What are you trying to do?

Run two *certmagic.Config instances sharing one *certmagic.Cache:

  • Config A issues and serves wildcard certs (*.example.com) via DNS-01.
  • Config B issues and serves only exact-SAN certs via on-demand HTTP-01.

The TLS server picks A or B per handshake based on whether the SNI is currently administratively configured as a wildcard or not. The shared cache is required so a single CacheOptions.GetConfigForCert can route renewals to the right Config.

What steps did you take?

  1. Through Config A, obtain *.example.com. It is cached and written to storage.
  2. Wildcard configuration is removed administratively. The cert remains in the cache (and in storage).
  3. A new specific hostname test.example.com is added; it now routes to Config B.
  4. A TLS handshake arrives for test.example.com. The server dispatches it to Config B's GetCertificate.

Time passes, the wildcard domain is removed, and the DNS challenge is removed. The wildcard cert expires.

What did you expect to happen, and what actually happened instead?

Expected: Config B refuses the cached wildcard cert (different issuance policy, expired) and falls through to obtainOnDemandCertificate to issue a fresh cert for test.example.com.

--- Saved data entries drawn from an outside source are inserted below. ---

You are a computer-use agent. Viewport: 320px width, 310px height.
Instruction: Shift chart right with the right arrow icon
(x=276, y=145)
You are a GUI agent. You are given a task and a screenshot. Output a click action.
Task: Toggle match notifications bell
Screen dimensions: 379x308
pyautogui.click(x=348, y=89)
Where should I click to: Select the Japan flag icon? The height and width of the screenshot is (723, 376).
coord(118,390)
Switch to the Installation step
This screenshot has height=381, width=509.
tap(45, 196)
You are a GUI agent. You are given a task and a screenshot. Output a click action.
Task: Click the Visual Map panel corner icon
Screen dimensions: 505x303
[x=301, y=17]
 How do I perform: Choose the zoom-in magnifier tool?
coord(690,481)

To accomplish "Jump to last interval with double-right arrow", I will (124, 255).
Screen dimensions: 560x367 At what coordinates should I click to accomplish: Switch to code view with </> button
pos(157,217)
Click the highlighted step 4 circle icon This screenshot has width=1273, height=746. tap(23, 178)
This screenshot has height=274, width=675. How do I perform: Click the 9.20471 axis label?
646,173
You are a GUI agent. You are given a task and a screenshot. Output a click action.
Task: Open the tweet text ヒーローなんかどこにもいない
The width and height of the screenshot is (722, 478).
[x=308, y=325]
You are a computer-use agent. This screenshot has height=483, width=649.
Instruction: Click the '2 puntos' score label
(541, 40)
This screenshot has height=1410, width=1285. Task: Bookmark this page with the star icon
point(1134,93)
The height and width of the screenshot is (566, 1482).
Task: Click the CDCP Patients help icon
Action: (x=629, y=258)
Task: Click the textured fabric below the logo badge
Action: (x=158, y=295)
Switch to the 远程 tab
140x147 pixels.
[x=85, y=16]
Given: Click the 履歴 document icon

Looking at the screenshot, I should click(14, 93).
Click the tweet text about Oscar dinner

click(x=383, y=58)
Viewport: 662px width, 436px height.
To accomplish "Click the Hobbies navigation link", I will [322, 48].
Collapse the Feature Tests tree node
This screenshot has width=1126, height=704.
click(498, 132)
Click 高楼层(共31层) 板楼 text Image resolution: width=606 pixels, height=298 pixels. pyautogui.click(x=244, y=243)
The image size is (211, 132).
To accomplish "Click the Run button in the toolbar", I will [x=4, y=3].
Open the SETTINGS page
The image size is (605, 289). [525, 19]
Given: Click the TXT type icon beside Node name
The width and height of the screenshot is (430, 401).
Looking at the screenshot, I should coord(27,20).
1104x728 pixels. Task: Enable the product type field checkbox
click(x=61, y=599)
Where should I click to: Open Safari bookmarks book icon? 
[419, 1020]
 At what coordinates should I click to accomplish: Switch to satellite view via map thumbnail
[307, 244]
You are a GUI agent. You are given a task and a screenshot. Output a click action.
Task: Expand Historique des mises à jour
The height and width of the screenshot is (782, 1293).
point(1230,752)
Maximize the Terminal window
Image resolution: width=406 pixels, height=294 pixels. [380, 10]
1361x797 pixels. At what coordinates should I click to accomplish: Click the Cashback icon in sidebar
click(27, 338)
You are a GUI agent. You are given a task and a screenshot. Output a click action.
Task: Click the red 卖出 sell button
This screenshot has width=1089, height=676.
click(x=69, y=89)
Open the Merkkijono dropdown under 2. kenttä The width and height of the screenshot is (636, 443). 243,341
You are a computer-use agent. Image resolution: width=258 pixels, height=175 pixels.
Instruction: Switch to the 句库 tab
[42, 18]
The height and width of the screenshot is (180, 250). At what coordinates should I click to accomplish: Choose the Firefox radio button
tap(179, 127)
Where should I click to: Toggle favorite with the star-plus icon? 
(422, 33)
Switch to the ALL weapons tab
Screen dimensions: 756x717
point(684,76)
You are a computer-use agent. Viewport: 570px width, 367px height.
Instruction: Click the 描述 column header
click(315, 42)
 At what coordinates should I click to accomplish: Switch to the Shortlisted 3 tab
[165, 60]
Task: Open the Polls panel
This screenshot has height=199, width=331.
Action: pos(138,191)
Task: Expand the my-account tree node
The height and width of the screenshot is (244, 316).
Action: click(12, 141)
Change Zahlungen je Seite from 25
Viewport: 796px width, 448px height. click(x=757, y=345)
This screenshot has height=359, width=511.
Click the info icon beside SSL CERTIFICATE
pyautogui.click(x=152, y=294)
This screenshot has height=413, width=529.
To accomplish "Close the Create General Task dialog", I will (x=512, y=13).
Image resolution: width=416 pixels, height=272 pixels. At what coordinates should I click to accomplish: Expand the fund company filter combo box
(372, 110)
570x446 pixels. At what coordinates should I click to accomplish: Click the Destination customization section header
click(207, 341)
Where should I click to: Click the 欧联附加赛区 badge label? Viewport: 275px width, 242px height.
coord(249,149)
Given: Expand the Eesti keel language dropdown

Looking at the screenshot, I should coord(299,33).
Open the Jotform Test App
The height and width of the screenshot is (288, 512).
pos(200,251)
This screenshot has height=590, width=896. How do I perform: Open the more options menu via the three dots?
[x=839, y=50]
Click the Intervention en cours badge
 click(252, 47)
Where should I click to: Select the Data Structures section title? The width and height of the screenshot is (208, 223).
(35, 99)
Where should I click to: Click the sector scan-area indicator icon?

Actual: getCertificateFromCache's wildcard-name walk in handshake.go:142-152 finds *.example.com in the shared cacheIndex and returns it as matched = true to Config B. The follow-up renewal in optionalMaintenance runs against the SNI (test.example.com), which has no resource in storage; it errors. Because the cert is expired, handshake.go:463-465 still returns it, and it is served on every subsequent handshake. On-demand issuance for test.example.com is never attempted.

Logs repeatedly show:

on_demand  renewing certificate on-demand failed
  subjects=["*.example.com"]  error="context canceled"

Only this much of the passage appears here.